Edit the listing's lines starting at the one containing "coordinates (118, 121)." and ending at the one containing "Courses is located at coordinates (852, 114).", replacing "particular" with "specific" and leaving everything else unchanged. Return only those lines.

=== Recorded data ===

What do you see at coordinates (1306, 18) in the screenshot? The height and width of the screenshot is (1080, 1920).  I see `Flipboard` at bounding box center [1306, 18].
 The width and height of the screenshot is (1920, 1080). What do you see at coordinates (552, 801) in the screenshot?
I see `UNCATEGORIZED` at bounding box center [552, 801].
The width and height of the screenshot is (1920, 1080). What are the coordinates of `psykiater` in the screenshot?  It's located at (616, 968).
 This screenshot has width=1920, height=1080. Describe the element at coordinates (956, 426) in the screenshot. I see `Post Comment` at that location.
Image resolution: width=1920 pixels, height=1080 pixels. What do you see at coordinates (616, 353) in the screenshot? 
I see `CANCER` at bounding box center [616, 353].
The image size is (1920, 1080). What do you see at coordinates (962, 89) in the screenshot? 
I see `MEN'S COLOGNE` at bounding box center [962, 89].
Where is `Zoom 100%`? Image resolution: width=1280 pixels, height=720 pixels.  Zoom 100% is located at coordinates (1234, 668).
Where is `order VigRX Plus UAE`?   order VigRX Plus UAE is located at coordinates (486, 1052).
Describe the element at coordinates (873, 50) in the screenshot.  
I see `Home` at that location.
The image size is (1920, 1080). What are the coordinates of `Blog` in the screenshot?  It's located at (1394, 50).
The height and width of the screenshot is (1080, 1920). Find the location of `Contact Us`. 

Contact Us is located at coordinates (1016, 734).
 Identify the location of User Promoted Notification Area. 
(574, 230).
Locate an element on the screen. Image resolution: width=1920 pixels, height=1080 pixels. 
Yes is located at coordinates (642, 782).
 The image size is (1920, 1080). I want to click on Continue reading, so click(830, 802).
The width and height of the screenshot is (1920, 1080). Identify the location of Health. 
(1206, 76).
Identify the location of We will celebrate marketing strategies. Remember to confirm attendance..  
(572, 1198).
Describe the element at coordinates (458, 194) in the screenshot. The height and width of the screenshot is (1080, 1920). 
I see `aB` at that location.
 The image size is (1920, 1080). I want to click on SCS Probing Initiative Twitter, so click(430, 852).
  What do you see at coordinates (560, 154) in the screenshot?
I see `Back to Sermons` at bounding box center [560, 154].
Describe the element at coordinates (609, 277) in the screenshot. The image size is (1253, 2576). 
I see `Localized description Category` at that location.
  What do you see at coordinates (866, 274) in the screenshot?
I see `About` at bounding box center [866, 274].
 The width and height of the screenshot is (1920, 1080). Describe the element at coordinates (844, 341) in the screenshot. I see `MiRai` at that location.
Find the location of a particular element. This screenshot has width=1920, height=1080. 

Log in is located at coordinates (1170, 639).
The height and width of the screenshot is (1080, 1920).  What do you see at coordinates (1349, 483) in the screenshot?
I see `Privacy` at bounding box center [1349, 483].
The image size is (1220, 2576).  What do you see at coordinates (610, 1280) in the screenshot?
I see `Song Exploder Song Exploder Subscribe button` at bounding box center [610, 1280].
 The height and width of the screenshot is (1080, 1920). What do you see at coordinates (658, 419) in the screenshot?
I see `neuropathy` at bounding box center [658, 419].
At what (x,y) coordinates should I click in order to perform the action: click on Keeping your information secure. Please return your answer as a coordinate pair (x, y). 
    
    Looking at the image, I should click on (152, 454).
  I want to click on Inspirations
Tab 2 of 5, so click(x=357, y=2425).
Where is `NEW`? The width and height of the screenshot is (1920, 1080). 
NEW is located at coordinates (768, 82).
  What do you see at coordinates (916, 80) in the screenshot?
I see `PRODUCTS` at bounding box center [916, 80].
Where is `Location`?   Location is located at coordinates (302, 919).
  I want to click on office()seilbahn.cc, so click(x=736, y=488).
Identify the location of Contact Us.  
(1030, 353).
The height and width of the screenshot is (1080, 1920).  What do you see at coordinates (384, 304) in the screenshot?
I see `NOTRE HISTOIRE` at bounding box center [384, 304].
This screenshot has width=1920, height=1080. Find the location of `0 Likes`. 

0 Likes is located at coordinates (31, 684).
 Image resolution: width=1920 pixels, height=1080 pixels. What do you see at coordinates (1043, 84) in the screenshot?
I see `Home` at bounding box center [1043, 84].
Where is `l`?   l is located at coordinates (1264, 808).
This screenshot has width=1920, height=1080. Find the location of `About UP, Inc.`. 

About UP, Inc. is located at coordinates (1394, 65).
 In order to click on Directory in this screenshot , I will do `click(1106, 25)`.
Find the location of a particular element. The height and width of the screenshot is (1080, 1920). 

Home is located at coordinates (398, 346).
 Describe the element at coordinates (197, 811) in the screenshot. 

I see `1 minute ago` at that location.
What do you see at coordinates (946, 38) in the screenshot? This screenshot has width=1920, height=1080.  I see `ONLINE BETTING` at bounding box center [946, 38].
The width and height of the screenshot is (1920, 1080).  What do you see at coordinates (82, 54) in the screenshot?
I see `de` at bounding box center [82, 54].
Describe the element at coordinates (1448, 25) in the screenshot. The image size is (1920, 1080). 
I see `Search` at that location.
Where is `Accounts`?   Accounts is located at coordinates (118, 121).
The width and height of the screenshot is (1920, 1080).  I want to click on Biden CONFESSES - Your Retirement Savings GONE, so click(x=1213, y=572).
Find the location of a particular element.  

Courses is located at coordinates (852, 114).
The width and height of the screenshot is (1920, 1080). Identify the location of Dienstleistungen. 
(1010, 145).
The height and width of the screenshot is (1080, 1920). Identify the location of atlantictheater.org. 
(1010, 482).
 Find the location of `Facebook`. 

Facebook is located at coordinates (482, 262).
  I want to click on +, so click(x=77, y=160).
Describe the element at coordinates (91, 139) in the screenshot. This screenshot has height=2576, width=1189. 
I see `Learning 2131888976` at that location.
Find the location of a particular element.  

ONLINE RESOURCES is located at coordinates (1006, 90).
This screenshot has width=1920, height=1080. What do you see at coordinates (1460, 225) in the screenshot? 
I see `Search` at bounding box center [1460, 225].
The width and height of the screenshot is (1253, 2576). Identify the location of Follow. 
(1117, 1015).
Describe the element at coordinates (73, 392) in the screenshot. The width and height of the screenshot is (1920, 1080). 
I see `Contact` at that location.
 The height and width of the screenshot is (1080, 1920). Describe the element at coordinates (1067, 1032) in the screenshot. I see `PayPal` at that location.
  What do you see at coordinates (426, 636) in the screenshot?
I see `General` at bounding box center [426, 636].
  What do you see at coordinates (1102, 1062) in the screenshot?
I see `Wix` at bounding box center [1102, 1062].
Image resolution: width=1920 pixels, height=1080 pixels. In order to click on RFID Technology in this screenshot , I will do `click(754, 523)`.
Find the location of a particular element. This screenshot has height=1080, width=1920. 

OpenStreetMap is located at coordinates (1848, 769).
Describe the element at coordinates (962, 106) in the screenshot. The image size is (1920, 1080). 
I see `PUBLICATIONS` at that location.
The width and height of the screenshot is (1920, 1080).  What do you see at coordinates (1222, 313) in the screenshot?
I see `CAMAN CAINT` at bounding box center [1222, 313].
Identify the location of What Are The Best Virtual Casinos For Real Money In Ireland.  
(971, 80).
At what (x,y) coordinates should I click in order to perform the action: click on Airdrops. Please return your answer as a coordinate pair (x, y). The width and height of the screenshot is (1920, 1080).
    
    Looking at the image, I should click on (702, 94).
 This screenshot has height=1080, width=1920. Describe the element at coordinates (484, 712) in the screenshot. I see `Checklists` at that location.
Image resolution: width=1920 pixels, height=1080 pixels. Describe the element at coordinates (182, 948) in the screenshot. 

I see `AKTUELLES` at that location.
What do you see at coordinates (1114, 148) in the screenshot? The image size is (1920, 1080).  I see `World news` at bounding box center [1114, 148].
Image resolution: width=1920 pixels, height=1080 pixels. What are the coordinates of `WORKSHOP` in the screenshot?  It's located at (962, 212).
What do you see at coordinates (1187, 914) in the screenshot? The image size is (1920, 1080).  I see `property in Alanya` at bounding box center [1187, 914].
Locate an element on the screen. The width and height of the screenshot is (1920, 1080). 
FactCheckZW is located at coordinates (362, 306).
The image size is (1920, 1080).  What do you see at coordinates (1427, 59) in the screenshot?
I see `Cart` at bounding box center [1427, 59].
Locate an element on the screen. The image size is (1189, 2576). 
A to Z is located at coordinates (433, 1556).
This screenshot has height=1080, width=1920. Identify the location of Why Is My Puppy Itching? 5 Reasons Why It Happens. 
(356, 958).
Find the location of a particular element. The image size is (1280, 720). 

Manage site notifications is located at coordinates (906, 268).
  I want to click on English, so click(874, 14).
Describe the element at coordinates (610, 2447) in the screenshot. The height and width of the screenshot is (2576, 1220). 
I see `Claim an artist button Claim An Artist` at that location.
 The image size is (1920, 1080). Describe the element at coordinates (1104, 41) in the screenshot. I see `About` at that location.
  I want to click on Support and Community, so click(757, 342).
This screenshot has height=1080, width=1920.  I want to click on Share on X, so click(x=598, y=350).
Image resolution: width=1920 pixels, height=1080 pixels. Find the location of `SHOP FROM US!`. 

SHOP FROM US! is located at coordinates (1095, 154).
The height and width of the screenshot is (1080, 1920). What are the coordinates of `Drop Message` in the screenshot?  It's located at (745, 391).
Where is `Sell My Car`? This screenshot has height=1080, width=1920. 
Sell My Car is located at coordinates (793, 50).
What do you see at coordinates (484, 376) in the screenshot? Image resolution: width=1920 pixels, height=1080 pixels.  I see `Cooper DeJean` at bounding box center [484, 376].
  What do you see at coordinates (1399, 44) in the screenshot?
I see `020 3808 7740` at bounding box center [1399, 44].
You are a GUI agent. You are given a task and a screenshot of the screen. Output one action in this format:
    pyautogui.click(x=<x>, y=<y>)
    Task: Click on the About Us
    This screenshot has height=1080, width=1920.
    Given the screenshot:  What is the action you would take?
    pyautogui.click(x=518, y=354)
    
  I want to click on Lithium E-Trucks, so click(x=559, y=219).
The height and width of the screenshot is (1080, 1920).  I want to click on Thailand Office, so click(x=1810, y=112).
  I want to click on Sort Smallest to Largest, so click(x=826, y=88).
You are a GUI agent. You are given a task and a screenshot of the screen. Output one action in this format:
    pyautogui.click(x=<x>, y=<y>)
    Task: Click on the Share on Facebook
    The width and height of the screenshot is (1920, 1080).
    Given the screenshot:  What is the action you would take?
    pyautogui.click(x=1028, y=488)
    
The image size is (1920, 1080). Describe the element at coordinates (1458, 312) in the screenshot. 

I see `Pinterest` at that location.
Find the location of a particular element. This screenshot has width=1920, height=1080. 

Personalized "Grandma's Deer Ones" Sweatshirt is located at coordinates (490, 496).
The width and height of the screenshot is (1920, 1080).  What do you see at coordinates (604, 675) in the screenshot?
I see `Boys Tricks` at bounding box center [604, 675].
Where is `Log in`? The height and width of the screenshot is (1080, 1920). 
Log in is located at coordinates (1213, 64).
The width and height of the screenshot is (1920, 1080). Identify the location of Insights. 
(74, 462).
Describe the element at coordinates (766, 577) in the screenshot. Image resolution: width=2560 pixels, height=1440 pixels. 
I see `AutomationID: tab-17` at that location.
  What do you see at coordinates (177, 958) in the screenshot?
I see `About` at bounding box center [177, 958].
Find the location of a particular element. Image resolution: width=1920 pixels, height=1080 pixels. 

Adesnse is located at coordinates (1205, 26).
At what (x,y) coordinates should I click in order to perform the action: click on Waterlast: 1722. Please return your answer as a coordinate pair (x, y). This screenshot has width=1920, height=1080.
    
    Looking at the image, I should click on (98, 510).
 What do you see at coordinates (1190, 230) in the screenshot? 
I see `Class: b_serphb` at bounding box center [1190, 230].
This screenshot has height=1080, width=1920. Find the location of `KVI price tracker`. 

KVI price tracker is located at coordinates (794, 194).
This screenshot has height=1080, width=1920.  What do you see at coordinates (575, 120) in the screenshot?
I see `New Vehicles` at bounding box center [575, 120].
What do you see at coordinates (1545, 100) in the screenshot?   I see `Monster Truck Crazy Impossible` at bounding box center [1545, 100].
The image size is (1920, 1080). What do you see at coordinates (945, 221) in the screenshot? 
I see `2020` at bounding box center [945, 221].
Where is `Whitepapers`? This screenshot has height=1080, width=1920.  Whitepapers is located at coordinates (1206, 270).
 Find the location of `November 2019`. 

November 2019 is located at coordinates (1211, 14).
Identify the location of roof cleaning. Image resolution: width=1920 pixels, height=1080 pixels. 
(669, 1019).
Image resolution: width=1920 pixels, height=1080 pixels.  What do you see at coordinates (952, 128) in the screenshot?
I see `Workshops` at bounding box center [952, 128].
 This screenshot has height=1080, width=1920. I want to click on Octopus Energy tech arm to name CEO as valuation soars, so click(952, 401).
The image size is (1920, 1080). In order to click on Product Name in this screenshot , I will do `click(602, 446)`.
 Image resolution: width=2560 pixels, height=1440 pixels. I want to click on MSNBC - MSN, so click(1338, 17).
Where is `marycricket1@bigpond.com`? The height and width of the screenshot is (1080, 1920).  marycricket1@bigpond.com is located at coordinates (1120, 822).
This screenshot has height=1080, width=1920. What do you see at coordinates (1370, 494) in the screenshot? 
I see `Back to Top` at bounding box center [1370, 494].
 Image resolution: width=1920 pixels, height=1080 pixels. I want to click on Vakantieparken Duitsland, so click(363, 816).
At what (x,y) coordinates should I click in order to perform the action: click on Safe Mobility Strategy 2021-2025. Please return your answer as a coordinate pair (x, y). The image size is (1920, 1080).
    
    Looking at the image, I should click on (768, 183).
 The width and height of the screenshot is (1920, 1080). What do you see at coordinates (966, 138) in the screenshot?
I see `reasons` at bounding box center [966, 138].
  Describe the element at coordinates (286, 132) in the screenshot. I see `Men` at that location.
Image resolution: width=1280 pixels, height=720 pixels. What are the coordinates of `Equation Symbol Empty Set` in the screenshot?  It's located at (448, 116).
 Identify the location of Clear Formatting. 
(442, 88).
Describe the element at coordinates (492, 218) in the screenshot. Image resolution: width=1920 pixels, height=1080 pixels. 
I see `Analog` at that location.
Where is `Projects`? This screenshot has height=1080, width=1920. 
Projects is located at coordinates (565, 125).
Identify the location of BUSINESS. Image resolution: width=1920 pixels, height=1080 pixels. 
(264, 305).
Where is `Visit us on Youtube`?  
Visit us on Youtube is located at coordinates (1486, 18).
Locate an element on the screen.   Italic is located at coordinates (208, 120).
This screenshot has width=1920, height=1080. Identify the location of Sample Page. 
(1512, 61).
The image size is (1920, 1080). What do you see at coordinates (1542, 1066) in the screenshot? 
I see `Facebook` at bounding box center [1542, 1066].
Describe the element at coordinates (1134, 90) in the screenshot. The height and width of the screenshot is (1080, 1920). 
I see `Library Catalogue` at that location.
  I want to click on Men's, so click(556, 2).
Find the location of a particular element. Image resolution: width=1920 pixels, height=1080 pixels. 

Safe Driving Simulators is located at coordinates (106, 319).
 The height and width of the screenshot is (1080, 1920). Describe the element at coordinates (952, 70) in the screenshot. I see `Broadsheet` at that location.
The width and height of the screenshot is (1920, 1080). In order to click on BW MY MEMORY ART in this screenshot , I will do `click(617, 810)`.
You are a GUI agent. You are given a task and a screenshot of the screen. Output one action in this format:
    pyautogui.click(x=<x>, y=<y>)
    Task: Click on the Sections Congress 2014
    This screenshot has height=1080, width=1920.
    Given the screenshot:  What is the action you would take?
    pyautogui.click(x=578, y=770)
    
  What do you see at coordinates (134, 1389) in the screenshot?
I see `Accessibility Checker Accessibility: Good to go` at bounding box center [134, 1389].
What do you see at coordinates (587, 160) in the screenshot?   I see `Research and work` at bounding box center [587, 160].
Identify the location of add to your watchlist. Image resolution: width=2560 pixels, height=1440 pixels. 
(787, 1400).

===

* **Task solution**:
Where is `Accounts`?   Accounts is located at coordinates (118, 121).
The width and height of the screenshot is (1920, 1080).  I want to click on Biden CONFESSES - Your Retirement Savings GONE, so click(x=1213, y=572).
Find the location of a specific element.  

Courses is located at coordinates (852, 114).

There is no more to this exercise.